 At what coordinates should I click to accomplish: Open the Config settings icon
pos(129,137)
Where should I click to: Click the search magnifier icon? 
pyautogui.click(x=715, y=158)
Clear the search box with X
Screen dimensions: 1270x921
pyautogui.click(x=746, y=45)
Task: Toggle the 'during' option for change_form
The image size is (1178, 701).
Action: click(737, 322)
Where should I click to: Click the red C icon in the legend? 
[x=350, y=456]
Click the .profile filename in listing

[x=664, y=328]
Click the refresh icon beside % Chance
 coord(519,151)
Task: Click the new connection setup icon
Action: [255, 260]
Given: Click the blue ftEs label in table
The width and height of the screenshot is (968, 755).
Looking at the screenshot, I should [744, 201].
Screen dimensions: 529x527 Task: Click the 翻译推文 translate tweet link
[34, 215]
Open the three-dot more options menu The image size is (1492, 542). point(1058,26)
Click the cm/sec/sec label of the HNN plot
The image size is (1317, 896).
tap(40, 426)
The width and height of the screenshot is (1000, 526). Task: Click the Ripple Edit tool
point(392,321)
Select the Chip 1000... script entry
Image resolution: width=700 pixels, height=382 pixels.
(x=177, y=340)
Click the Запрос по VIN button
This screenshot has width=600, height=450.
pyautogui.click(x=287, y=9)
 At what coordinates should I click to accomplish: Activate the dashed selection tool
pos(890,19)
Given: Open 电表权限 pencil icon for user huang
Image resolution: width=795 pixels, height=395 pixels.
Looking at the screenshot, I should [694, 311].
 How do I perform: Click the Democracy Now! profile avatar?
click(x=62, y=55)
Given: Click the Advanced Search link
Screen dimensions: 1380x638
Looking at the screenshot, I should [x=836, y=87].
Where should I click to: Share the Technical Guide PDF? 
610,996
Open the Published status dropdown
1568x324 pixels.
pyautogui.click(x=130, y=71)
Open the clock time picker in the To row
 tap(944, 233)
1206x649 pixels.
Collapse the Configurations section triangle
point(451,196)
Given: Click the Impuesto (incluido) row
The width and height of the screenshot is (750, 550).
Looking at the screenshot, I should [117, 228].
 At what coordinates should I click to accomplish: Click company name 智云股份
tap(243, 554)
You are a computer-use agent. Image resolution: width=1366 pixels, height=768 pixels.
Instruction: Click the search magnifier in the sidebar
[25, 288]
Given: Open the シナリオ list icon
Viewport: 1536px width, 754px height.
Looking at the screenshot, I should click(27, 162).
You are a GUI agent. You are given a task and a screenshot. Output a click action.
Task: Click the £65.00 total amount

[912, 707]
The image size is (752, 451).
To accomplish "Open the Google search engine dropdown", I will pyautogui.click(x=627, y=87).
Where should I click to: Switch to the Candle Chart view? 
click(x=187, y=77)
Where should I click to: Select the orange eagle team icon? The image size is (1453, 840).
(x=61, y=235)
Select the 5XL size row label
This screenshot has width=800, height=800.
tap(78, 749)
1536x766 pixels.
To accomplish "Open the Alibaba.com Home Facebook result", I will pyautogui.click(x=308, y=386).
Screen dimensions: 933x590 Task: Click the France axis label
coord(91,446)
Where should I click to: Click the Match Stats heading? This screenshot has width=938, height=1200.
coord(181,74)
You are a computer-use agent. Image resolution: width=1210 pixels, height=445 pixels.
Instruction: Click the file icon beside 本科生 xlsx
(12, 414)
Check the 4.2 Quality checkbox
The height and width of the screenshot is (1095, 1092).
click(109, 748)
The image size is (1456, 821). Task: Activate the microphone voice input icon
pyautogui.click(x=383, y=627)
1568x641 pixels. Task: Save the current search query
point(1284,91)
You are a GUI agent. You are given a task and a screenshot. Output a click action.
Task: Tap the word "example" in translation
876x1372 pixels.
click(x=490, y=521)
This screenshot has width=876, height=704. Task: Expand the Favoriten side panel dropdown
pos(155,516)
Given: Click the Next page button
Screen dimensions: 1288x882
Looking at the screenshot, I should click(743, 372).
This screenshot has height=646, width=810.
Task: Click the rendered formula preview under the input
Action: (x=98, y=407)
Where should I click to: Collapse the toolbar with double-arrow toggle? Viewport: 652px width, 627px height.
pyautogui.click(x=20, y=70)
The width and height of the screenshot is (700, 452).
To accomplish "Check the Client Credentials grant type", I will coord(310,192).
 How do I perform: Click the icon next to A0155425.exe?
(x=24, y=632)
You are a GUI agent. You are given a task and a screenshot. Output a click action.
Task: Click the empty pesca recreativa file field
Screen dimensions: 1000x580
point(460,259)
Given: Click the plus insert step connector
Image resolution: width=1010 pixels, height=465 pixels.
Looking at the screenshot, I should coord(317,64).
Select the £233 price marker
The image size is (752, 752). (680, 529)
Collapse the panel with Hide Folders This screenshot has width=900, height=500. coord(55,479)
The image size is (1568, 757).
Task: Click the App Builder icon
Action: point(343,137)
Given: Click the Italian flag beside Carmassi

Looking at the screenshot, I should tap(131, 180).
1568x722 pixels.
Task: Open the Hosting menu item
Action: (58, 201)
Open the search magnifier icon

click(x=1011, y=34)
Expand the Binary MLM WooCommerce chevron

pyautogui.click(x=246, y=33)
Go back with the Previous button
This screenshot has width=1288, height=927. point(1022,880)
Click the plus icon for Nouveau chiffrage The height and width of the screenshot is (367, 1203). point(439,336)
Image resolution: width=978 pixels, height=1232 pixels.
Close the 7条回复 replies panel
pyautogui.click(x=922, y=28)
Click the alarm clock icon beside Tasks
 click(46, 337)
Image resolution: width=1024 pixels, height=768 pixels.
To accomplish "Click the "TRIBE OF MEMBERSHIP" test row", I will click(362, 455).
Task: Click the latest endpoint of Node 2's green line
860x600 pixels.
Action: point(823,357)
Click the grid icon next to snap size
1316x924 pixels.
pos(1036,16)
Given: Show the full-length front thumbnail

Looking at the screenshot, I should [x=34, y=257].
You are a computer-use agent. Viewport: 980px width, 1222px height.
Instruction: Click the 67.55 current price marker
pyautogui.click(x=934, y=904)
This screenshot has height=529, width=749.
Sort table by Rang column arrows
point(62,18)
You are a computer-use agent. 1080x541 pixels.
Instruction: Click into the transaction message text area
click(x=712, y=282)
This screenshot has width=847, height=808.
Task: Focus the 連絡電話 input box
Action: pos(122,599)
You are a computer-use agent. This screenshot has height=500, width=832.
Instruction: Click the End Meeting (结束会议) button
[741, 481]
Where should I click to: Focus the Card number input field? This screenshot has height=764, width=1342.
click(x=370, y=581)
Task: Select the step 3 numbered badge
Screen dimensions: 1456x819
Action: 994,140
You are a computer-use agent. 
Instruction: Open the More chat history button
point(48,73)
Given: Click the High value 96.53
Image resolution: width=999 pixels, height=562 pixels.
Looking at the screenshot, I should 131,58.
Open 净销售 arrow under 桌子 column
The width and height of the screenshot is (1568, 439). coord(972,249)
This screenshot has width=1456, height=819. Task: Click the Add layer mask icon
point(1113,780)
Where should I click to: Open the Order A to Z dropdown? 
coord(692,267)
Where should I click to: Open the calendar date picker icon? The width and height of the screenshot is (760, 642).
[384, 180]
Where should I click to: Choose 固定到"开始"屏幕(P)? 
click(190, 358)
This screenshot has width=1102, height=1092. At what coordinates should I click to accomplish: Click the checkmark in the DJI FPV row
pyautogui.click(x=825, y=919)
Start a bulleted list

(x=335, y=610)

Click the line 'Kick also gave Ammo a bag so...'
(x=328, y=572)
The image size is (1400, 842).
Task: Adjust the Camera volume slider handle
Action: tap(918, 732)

━━━━

* [Your instructions] Total up the lines in the listing above that include "will". Give the number by itself.

* [Written answer] 4